If he could have gone to a school… seen a doctor, had therapy, or orthotics, I thought, his functioning would not have been so devastated.
I had read about the concept of double disability before, but actually hearing about Maji's story and his family's difficult choices was painful. I tried to grapple with the injustice he faced. Learning to cope with his physical and developmental disabilities seemed tragic enough, but he had become further disadvantaged because of his ethnicity, socioeconomic status, and immigration status.
“I'm sorry, Doctor, but I have another appointment I must get to,” said the interpreter, a finger on his watch.
I had lost track of time. I made arrangements for a follow-up appointment to complete the assessment, and the smiling boy gave me one last thumbs-up before making his way out of the clinic.
I quickly completed some initial referrals: occupational therapy to help with his self-care, physical therapy to assess his contracted leg, psychology, speech and language therapy, dentistry, and social work.
In my training as a developmental pediatrician, I had learned about children's development and about disabilities, and how to rehabilitate minds and bodies and maximize potential. As I watched Maji and his family leave, however, I wondered what I could offer them to address the second half of this double disability. I knew that despite having access to educational and health care–related benefits, having refugee status in Canada also meant challenges in gaining funding for many of the referrals I had ordered; even transportation to the clinic could be challenging, in addition to all the cultural and language barriers Maji's family faced.
We were able to advocate for funding support for Maji's care with some success. In follow-up visits, Maji started therapy sessions to improve his functioning and communication and was waiting to be fitted for a wheelchair. Maji was also formally assessed by the district school board and offered a position in a classroom for children with special needs. After a visit to the classroom, however, his family declined the position; they thought Maji's level of functioning was much higher than the students they met. This was frustrating to hear after the long waits and advocating for placement. We wanted to get him into the right classroom as soon as possible. After further discussion around the results of his psychoeducational tests and his suitability for the curriculum, the family agreed to try the recommended classroom.
In the news, we often hear of the plight of refugees and displaced persons, and their struggles to survive. Accordingly, before arriving in Canada, fears of persecution had paralyzed Maji's parents in seeking the best educational opportunities for their son. For me, Maji's family emphasized the importance of starting to look past survival alone. Now that they were in a stable, safe home, they were able to focus on providing social and educational enrichment to Maji. Although they may have misunderstood the fit of the initial classroom placement, they fully understood that now he needed the right balance of academic supports and challenges, and they were ready to make it happen for their son. Such resilience is what initially motivated me to work with families as a pediatrician. However, it was not until I met Maji's family that I realized how enduring this resilience truly could be. After everything they had been though, Maji's family was not content with just any school. They fought for him to go to a school that would help him develop to his fullest potential.
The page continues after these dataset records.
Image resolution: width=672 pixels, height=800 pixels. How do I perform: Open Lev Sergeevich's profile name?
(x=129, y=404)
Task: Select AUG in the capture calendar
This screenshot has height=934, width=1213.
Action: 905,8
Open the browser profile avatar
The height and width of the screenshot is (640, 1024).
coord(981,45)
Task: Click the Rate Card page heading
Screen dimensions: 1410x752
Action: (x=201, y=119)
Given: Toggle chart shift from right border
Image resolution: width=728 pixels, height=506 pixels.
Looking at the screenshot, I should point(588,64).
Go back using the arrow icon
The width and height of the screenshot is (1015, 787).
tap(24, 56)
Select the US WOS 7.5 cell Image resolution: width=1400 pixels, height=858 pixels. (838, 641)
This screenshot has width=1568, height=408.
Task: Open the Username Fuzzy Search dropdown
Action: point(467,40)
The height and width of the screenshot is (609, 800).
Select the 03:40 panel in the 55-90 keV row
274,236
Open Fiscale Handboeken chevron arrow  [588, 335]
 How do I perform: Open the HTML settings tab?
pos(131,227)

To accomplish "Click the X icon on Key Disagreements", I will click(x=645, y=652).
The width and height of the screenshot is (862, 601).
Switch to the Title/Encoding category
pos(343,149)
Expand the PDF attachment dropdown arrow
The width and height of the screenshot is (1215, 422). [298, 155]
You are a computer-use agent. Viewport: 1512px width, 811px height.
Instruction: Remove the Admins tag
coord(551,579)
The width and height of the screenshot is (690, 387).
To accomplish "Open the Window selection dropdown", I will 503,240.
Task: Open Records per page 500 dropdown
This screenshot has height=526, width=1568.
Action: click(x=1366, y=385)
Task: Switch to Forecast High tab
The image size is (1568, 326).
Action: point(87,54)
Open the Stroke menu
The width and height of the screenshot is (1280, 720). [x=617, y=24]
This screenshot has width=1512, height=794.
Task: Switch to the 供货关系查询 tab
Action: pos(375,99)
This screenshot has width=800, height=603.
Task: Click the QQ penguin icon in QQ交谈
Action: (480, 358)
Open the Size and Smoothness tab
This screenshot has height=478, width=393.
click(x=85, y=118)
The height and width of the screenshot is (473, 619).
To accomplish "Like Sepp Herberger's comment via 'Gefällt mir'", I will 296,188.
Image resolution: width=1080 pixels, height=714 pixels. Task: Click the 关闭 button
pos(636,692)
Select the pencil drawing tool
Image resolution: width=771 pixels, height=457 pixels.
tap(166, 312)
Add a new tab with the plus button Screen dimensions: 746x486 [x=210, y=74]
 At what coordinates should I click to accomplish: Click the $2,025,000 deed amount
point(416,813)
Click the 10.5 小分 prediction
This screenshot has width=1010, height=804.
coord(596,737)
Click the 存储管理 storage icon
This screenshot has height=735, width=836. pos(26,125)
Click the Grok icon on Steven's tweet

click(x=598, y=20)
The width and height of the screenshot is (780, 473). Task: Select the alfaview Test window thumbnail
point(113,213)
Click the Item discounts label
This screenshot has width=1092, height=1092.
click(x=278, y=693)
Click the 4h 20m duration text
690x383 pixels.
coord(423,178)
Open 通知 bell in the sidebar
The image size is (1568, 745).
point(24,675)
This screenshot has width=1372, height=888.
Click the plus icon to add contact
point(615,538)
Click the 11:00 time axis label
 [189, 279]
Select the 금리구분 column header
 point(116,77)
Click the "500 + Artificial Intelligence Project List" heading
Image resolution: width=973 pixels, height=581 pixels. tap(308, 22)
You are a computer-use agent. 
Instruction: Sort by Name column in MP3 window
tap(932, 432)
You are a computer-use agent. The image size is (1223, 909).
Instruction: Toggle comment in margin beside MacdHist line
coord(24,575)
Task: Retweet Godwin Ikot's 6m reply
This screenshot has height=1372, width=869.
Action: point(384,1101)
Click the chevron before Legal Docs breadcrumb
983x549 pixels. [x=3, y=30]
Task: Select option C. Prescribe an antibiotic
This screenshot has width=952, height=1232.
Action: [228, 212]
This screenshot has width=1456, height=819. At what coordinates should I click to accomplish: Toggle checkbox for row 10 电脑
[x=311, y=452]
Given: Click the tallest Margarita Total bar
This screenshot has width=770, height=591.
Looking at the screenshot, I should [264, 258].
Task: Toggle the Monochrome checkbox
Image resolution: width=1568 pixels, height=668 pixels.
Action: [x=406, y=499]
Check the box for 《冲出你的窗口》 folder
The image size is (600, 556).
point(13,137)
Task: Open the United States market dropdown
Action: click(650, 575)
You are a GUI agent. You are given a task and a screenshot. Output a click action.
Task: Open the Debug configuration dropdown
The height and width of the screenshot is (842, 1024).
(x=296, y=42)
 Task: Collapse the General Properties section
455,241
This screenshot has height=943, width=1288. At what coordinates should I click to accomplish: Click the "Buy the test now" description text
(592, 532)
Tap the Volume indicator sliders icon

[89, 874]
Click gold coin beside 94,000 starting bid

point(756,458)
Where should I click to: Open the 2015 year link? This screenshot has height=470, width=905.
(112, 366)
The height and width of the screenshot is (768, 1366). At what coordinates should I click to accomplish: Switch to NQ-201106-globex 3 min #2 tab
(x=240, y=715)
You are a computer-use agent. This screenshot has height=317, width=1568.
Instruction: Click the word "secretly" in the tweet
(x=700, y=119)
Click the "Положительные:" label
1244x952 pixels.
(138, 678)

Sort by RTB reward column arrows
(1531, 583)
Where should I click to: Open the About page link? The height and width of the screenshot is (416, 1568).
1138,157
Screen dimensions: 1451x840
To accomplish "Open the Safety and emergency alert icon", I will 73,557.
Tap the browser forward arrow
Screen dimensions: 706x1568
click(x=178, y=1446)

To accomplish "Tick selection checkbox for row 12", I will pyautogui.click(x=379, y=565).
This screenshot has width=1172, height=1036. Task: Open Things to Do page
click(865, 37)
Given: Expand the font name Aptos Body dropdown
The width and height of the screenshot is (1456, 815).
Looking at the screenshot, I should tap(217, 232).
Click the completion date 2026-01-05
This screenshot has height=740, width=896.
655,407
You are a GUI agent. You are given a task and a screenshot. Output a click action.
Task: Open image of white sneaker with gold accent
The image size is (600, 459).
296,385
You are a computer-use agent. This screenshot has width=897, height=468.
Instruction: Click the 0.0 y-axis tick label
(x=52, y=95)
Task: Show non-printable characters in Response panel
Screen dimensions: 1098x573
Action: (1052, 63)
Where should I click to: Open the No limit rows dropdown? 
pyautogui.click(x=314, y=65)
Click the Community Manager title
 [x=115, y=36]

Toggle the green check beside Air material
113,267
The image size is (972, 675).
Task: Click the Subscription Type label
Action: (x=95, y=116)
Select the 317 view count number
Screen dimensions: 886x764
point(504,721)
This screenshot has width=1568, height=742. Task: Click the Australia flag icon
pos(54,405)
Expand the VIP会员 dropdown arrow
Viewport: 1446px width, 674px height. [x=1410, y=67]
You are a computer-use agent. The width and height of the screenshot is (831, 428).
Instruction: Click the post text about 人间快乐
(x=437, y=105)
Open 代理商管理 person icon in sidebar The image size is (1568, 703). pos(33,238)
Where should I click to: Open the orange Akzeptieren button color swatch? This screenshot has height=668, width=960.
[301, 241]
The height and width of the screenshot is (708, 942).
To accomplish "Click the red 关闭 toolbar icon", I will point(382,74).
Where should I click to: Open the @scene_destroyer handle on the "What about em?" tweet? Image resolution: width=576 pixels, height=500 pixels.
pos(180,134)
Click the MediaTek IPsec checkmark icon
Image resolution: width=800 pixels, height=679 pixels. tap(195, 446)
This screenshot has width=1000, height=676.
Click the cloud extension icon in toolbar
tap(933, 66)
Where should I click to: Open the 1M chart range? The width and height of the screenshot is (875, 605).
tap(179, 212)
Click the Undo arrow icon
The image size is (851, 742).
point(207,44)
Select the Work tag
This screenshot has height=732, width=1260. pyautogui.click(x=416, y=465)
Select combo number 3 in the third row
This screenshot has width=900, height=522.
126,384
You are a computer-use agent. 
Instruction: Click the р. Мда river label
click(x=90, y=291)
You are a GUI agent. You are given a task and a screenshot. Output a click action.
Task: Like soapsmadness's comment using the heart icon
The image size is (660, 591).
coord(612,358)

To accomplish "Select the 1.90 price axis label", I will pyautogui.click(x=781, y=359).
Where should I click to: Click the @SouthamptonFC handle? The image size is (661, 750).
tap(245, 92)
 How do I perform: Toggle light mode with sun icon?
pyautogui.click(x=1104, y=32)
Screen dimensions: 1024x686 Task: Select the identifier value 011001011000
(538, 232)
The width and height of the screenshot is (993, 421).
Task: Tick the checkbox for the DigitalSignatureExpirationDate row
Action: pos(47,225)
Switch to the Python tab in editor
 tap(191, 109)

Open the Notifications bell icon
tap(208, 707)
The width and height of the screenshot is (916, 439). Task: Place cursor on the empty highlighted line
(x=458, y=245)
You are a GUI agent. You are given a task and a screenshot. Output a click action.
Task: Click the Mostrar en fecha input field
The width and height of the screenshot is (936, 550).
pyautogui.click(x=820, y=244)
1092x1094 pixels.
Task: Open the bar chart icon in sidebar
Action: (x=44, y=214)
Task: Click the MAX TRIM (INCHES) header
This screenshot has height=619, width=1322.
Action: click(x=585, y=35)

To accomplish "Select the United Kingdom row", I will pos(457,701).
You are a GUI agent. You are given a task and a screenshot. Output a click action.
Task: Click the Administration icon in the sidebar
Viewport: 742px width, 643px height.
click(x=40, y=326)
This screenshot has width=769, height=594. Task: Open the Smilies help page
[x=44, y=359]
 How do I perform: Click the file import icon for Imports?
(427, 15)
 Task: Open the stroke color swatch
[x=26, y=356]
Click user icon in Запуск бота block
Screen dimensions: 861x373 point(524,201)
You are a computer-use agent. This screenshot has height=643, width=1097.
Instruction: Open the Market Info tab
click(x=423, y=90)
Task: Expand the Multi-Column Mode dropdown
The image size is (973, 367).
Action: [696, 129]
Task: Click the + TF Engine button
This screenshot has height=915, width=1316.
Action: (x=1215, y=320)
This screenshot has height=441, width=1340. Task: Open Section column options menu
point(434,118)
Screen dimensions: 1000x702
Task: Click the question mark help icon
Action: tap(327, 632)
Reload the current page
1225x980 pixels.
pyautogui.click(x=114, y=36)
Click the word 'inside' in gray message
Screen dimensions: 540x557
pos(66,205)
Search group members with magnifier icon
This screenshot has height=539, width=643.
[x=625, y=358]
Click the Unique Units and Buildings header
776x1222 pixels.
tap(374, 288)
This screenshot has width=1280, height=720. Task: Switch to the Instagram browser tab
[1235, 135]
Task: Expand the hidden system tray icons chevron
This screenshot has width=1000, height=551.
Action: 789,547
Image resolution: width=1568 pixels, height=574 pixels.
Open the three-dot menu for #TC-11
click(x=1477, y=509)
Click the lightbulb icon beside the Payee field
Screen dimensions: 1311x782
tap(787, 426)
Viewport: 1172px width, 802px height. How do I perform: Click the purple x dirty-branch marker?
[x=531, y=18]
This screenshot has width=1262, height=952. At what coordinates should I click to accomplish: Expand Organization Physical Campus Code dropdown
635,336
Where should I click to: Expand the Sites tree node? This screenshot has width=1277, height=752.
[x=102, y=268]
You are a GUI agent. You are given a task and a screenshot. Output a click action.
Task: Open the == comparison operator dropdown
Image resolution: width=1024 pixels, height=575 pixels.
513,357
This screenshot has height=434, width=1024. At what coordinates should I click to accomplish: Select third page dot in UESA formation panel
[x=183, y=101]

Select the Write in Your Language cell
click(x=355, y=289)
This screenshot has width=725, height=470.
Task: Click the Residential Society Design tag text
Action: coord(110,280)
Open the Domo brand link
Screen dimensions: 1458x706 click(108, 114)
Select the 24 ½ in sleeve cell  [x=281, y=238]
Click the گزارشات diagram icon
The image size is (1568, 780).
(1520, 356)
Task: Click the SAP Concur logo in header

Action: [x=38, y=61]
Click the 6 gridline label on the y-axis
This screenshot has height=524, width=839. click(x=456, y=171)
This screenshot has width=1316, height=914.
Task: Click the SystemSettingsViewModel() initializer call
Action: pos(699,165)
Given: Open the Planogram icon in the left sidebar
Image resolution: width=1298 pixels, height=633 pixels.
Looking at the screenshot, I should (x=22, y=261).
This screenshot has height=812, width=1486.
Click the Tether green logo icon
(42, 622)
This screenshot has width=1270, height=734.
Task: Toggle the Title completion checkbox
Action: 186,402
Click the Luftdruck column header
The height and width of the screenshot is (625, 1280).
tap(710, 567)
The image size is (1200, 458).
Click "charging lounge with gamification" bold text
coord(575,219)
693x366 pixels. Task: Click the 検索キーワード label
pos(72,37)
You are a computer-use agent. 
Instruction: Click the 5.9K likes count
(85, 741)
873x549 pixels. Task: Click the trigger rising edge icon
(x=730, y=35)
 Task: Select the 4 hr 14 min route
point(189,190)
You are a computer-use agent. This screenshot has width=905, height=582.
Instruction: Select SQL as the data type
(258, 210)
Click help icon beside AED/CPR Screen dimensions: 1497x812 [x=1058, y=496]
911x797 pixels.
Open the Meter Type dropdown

I appreciate the choices that Maji's family had to make. Now when I meet families and wonder why they did what they did for their child, I try to approach them with an open mind. With the challenges many of our patients and families face, I try harder not to judge their decisions but instead to understand their journeys.
Ripudaman S. Minhas, MD, MPH, is a fellow in developmental pediatrics at the Holland Bloorview Kids Rehabilitation Hospital, Toronto, Ontario, Canada.